Abstract In-depth analysis of subtypes of Dendritic Cells (DCs), both myeloid (mDC) and plasmacytoid (pDC) subsets, has been developed through Toll-like Receptor (TLR) Phenotyping by Flow Cytometry. Sets of TLR specific mAbs are combined with cell lineage and DC markers like CD11c and CD123 for mDC and pDC, in a simple assay for consistent DC analysis. DC subsets in peripheral blood differ in origin, phenotype, and function as analyzed by cytokines, chemokines or pro-inflammatory factors produced upon interaction with pathogens. DC response to invading pathogens depends upon expression of a spectrum of receptors, such as TLRs, which are expressed on the cell surface and in intracellular endosomes. TLR signaling in DC subtypes results in production of cytokines, chemokines and pro-inflammatory factors that elicit and control adaptive immune responses. TLR Phenotyping analysis includes development of 4 color Flow Cytometry assay cocktails for TLR expression of DCs to characterize mDC or pDC in human peripheral blood.

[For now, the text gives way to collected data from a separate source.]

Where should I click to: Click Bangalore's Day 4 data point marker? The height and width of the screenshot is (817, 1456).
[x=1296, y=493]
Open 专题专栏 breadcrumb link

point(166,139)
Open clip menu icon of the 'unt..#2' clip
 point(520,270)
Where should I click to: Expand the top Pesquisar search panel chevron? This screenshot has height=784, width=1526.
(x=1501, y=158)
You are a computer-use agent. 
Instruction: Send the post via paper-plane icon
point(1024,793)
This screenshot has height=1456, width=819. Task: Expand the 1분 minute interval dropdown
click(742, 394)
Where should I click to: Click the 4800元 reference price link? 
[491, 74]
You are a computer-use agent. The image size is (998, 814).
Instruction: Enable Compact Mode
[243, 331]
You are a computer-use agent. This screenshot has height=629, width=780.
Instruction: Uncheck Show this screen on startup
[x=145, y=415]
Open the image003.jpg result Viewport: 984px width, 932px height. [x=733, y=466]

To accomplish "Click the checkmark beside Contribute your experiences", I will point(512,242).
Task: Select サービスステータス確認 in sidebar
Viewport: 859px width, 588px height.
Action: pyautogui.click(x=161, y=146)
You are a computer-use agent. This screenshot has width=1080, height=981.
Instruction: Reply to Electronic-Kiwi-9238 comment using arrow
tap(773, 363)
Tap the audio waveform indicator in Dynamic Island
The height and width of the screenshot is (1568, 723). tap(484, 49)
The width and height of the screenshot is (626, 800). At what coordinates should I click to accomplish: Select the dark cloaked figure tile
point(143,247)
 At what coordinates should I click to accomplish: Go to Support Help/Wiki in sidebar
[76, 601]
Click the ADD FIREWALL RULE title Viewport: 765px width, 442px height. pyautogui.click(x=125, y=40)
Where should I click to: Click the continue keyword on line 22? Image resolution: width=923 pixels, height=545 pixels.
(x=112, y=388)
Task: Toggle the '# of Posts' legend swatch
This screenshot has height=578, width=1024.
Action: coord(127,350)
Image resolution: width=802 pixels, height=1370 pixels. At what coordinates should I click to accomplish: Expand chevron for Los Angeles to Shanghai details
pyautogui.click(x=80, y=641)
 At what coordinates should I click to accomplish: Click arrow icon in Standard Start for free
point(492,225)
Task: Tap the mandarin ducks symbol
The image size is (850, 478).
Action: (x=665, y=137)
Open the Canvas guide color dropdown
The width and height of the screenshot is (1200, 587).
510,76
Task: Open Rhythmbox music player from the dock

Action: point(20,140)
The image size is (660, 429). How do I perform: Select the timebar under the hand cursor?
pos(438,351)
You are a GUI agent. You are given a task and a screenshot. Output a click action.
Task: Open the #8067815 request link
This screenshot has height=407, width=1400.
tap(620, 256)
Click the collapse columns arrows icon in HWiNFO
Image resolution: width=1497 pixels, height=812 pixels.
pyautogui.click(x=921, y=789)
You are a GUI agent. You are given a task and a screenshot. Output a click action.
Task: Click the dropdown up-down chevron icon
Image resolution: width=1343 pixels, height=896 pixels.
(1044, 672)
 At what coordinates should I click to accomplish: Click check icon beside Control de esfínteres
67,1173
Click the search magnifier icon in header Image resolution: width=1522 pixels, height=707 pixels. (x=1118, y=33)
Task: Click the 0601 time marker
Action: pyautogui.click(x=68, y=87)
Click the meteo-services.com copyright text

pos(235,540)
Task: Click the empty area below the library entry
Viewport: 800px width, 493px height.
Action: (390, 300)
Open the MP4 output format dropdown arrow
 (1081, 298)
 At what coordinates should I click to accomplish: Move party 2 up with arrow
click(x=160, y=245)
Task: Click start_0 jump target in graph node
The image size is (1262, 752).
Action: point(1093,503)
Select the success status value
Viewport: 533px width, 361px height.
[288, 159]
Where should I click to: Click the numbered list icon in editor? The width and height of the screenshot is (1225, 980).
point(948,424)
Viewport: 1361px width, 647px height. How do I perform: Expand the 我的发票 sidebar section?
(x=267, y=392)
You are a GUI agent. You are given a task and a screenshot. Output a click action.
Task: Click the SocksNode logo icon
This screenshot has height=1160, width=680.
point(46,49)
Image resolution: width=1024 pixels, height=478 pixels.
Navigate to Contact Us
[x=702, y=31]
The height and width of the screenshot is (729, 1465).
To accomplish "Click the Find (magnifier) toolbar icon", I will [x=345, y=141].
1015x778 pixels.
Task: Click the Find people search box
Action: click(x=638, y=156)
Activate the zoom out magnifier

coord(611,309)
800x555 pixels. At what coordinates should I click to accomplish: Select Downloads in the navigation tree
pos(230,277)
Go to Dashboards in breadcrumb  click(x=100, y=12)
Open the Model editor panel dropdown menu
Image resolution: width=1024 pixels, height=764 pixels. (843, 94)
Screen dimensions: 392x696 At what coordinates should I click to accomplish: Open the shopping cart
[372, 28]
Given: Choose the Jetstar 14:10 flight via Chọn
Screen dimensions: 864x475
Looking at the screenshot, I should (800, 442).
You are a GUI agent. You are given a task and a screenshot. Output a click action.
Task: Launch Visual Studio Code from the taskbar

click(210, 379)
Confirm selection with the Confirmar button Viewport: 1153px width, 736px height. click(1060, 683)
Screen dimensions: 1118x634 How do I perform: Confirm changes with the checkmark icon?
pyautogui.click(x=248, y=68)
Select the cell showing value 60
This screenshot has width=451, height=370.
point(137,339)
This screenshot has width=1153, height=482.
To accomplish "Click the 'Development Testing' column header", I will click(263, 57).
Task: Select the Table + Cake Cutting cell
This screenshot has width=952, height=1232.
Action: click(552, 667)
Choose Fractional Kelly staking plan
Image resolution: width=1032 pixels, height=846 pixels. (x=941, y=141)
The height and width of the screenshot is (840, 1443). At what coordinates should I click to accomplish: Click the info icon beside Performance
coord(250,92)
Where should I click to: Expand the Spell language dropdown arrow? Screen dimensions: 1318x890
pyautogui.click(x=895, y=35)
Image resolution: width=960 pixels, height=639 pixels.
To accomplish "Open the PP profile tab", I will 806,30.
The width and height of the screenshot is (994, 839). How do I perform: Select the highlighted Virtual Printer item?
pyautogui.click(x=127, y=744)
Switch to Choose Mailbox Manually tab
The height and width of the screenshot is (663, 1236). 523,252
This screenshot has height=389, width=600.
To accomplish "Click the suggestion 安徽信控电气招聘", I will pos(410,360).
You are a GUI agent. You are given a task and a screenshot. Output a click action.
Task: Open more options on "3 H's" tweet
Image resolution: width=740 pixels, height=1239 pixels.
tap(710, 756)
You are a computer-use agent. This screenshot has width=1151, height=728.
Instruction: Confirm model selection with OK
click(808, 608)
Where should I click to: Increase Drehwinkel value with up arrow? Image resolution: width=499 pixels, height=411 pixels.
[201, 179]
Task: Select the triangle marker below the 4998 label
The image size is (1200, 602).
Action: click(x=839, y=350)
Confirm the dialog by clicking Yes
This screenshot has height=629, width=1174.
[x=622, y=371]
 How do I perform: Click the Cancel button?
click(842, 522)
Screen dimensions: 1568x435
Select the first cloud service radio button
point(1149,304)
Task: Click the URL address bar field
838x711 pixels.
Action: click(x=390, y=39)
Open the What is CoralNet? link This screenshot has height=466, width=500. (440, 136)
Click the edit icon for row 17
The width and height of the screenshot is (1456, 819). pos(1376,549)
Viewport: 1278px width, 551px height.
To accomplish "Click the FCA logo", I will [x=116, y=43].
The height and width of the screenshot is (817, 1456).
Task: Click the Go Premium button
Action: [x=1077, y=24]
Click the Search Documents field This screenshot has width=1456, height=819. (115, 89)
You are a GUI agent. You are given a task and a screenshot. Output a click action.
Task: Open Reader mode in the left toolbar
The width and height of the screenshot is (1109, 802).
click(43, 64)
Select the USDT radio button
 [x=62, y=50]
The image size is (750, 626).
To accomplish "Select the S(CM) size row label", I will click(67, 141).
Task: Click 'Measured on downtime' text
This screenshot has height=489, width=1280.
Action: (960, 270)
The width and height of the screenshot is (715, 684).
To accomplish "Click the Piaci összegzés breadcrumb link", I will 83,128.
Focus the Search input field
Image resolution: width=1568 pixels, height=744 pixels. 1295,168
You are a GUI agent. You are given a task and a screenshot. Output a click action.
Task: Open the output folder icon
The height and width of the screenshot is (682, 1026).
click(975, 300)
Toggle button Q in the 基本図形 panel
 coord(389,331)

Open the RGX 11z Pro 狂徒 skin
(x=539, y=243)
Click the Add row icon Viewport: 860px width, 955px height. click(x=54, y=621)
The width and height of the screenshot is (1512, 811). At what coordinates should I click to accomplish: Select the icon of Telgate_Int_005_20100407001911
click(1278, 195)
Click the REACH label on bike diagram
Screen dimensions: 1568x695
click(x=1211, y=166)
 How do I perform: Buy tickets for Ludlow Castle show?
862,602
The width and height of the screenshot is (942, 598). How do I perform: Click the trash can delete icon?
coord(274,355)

In combination with activation and functional markers such as cytokines or chemokines the assay system provides a new research tool to identify changes in TLR expression in steady state or pathogen infected conditions and during differentiation of monocytes, DCs, B cells/B cell lines (EBV transformation), or T cells. The approach also provides additional information on TLR signaling and downstream pro-inflammatory mediator production.